Although knowing the great reproach that would come upon him, Jesus voluntarily submitted to the doing of his Father’s will to the point of dying a shameful death on a torture stake. (Isa 53:3-7; Joh 10:17, 18; Heb 12:2; 13:12, 13) To render good to others, he did not seek to please himself but was willing to take reproach from persons who by word and deed reproached Jehovah God. The apostle Paul pointed to this when highlighting the right attitude toward spiritually weak ones: “We, though, who are strong ought to bear the weaknesses of those not strong, and not to be pleasing ourselves. Let each of us please his neighbor in what is good for his upbuilding. For even the Christ did not please himself; but just as it is written: ‘The reproaches of those who were reproaching you have fallen upon me.’” (Ro 15:1-3) In the previous chapter (Ro 14), Paul had discussed the weaknesses of some Christians who had conscientious scruples regarding certain foods or the observance of a certain day; he had shown the need to avoid being a cause for stumbling such ones and the need to build them up.
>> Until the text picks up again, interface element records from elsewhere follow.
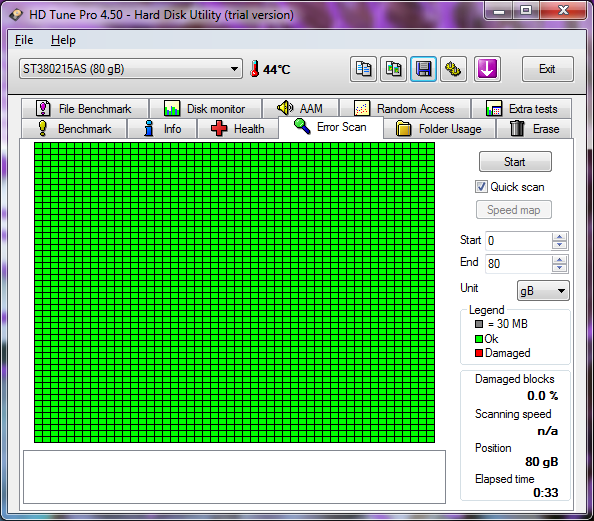594x521 pixels.
Task: Switch to the Benchmark tab
Action: click(74, 129)
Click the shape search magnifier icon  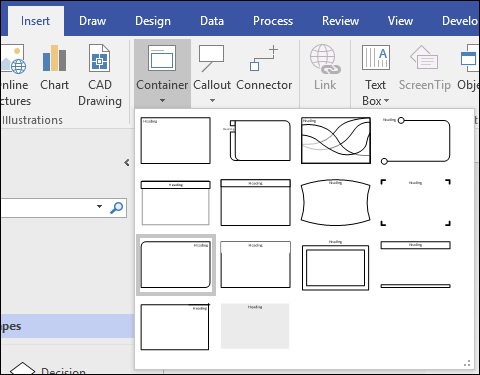(116, 207)
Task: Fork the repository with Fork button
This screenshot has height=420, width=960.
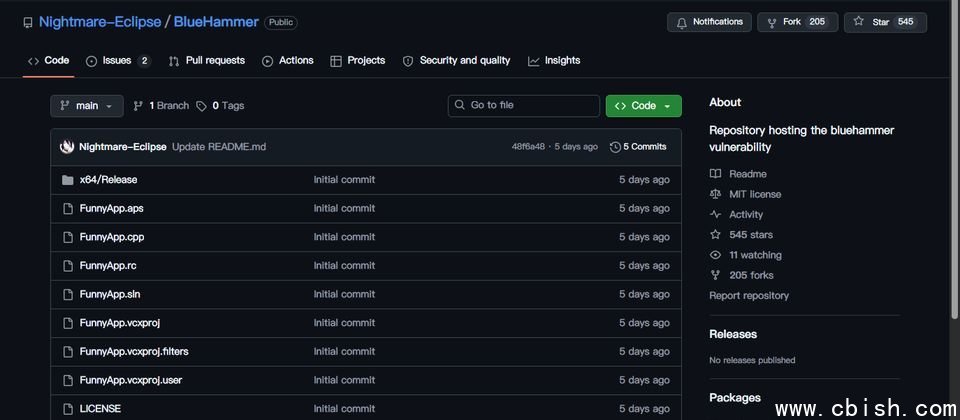Action: (x=796, y=22)
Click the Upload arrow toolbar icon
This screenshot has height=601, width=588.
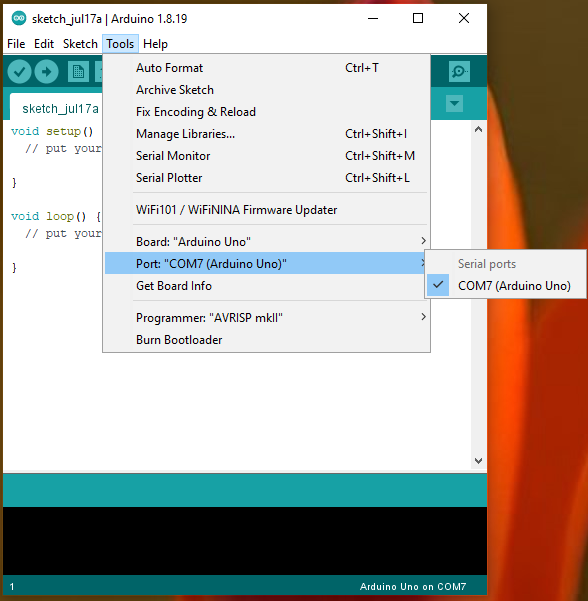tap(46, 72)
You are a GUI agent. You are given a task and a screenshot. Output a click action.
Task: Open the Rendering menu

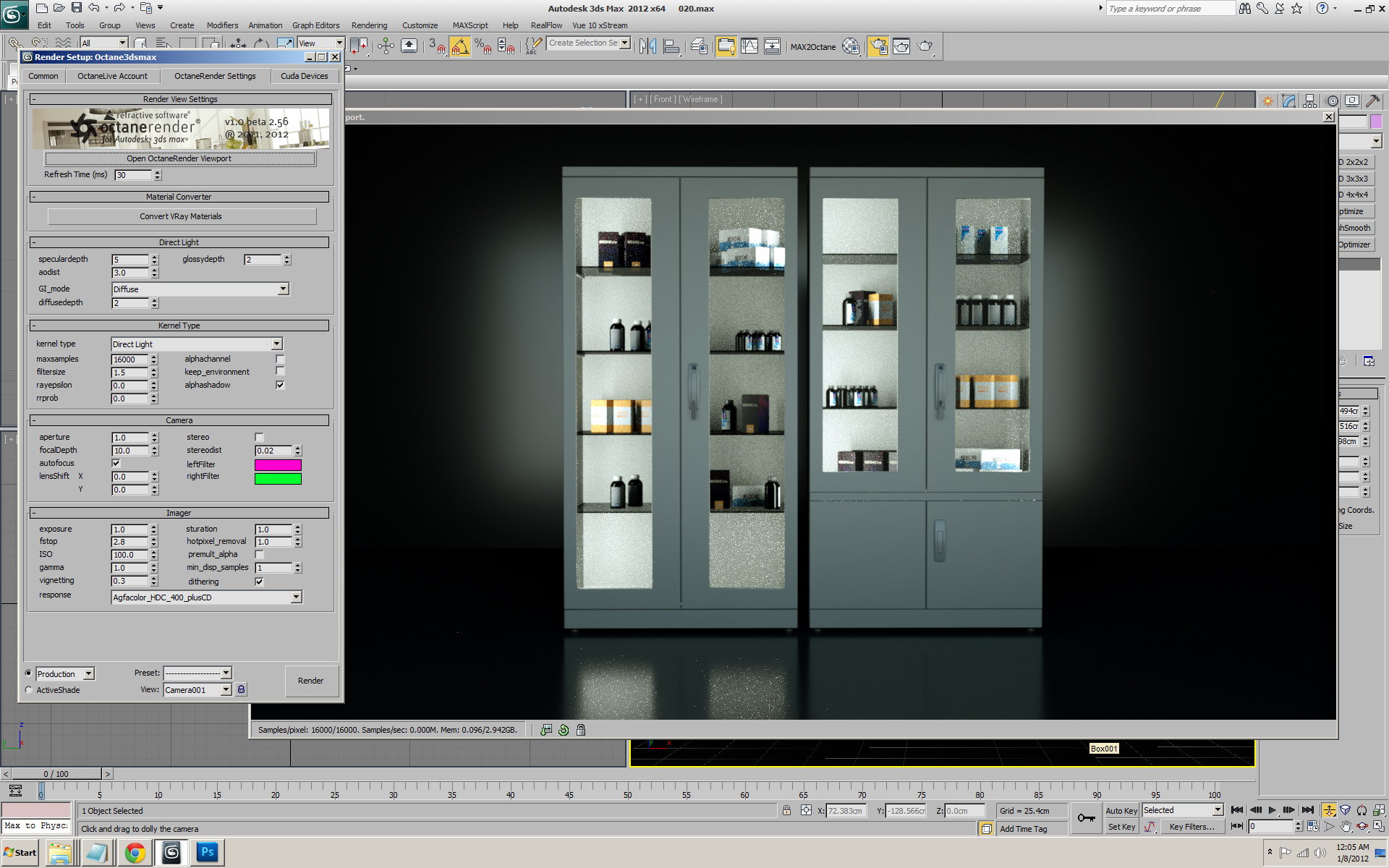click(369, 25)
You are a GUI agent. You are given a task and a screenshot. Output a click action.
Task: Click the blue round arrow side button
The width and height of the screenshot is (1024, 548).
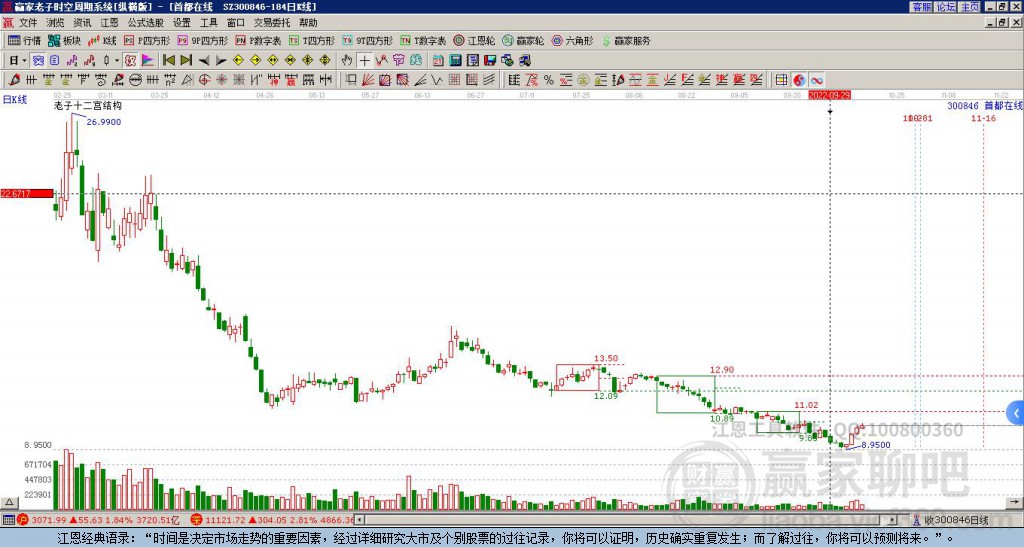(1016, 412)
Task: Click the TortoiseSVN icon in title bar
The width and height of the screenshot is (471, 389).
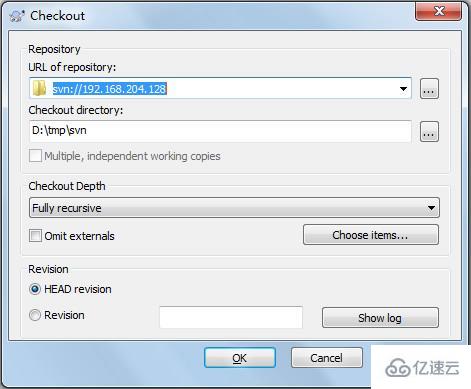Action: click(17, 16)
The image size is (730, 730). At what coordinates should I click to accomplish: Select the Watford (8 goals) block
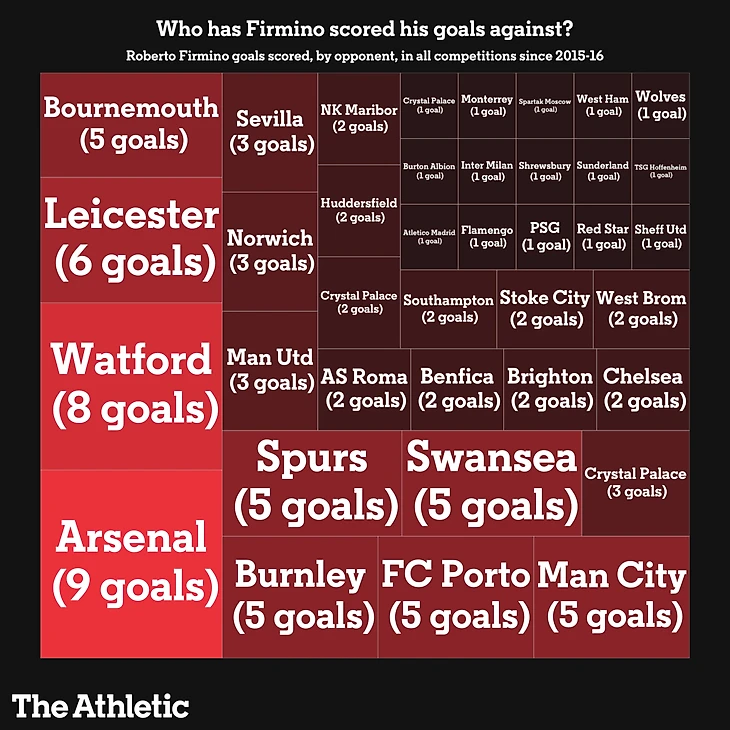(131, 384)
This would likely mean that those strong in understanding, faith, and conscience would have to restrict themselves in the exercise of their rights, and this might be somewhat unpleasant to them. Nevertheless, they must “bear” (the verb here allowing both the sense of “carry” and “put up with or endure” [compare Ga 6:2; Re 2:2]) whatever burdens such weaknesses might cause them, imitating Christ. (Compare Mt 17:17-20; also Moses’ expression at Nu 11:10-15.) Additionally, they should not simply forge ahead in their own pursuit of God’s favor, blessings, and rewards, while pushing aside these spiritually weak ones as an encumbrance or allowing them to be lopped off by the Adversary because of lack of consideration and help from these strong ones.—Compare 1Co 9:19-23; 10:23-33.
Avoid Bringing Reproach by Wrongdoing. While expecting reproach for righteousness’ sake, a Christian should never “suffer as a murderer or a thief or an evildoer or as a busybody in other people’s matters.” (1Pe 4:15, 16) One of the qualifications for an overseer in the Christian congregation is that he “have a fine testimony from people on the outside, in order that he might not fall into reproach.” This would prevent bringing dishonor to the position and would avoid the spread of unfavorable talk about true Christians because of the conduct of one of the prominent members of the congregation.—1Ti 3:7.